The records
= Beginning of Section =

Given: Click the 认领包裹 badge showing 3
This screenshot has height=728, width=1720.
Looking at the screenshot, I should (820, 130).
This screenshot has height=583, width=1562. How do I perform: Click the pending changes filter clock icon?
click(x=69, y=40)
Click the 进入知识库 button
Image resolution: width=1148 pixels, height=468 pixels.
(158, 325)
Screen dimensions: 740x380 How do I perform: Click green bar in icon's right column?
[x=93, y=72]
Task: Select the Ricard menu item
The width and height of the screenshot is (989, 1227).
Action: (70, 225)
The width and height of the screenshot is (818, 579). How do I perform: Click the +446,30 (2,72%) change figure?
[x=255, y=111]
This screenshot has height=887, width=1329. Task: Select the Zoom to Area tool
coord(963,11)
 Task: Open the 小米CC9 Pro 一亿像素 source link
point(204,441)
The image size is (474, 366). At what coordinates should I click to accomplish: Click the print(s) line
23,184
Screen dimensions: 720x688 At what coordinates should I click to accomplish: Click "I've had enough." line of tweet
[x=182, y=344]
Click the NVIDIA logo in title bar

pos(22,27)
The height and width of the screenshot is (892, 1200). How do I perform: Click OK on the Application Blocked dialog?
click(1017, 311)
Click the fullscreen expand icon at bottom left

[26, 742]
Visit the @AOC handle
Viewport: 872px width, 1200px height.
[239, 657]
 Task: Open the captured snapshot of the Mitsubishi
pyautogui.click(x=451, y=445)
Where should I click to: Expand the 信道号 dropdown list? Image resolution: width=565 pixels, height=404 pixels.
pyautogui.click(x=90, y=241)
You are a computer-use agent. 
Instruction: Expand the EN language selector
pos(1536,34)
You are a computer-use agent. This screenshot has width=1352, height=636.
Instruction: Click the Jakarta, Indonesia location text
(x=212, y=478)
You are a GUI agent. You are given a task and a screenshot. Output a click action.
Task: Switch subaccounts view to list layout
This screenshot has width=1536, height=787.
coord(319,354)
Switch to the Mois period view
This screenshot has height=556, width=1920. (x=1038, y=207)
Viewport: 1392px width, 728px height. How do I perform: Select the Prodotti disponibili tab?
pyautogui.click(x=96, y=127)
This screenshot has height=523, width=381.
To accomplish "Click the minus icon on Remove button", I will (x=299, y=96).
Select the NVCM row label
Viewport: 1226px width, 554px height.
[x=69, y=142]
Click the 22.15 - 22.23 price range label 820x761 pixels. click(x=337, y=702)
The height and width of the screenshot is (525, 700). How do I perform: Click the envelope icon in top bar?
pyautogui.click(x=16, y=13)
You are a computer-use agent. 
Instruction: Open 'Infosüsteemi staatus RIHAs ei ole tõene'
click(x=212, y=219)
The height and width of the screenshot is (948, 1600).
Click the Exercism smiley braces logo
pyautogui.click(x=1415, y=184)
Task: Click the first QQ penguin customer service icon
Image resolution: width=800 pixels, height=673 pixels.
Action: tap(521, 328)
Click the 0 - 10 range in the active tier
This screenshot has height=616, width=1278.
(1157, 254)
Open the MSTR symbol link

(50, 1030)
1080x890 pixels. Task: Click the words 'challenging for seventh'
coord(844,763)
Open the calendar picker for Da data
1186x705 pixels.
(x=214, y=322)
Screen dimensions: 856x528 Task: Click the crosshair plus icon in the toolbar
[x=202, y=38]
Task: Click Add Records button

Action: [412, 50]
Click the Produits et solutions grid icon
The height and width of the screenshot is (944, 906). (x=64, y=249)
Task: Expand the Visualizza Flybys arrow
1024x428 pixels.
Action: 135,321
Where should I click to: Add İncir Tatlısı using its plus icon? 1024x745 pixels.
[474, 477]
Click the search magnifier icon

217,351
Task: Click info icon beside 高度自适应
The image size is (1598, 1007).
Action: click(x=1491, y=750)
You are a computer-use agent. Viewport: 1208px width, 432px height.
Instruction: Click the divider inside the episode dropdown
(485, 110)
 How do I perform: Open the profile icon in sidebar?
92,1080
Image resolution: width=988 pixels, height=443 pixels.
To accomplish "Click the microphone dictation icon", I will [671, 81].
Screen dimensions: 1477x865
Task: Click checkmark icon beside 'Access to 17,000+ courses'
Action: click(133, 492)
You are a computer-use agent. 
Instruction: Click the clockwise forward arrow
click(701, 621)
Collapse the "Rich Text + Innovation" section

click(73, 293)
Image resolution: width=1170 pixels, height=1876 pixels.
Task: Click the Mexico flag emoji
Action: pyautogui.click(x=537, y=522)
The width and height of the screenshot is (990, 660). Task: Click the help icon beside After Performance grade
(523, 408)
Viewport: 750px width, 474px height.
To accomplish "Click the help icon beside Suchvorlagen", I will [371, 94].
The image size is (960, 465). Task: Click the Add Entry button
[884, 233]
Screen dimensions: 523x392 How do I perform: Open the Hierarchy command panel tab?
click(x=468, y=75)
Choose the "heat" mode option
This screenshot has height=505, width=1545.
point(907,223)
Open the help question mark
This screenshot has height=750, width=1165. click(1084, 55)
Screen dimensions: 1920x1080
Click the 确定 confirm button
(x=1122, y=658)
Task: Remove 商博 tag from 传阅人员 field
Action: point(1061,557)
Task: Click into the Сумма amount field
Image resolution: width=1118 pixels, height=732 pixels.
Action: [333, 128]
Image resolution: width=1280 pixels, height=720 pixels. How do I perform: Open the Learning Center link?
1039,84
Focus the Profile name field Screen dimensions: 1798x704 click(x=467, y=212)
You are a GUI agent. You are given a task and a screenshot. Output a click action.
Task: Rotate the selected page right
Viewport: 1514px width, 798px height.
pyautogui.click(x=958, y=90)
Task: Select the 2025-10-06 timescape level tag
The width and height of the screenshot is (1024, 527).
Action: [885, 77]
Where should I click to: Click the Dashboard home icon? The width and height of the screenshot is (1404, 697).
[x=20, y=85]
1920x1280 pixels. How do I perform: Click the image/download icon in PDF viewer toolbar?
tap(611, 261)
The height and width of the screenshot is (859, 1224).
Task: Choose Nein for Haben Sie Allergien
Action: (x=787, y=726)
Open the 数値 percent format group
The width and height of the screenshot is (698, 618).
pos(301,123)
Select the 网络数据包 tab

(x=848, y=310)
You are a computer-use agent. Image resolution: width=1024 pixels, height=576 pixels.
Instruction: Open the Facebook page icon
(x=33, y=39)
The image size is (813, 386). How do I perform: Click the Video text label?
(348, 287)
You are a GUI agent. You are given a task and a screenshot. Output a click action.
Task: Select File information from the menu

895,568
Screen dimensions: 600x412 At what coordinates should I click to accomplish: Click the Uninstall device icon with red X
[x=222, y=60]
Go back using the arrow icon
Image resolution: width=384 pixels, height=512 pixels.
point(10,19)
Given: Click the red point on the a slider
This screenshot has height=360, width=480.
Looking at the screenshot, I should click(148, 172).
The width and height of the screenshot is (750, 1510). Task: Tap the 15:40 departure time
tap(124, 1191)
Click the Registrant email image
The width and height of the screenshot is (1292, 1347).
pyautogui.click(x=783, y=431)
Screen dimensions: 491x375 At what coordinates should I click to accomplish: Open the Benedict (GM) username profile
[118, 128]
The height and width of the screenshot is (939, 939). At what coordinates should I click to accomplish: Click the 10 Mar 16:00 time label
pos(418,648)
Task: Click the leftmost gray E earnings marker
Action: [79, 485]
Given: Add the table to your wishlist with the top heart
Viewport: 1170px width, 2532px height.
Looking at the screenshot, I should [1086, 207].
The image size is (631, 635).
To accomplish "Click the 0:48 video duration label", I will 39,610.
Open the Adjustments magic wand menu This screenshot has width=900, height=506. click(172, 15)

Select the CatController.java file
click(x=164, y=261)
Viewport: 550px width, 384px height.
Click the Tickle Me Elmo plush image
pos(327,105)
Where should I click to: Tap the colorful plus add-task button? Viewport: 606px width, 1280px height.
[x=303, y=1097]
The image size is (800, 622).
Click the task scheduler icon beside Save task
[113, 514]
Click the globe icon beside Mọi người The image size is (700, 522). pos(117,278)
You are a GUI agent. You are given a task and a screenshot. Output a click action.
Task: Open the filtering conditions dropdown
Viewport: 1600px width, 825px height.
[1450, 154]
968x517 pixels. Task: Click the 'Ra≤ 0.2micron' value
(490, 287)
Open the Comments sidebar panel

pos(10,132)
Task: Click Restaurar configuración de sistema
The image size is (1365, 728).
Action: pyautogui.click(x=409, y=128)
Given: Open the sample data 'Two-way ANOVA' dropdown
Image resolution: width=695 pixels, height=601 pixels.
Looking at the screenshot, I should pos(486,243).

= End of Section =

Required work
Only the lines from the one that holds "Viewport: 1600px width, 825px height." through the end of the records should appear in the answer, each restated exactly.

Response
Viewport: 1600px width, 825px height.
[1450, 154]
968x517 pixels. Task: Click the 'Ra≤ 0.2micron' value
(490, 287)
Open the Comments sidebar panel

pos(10,132)
Task: Click Restaurar configuración de sistema
The image size is (1365, 728).
Action: pyautogui.click(x=409, y=128)
Given: Open the sample data 'Two-way ANOVA' dropdown
Image resolution: width=695 pixels, height=601 pixels.
Looking at the screenshot, I should pos(486,243).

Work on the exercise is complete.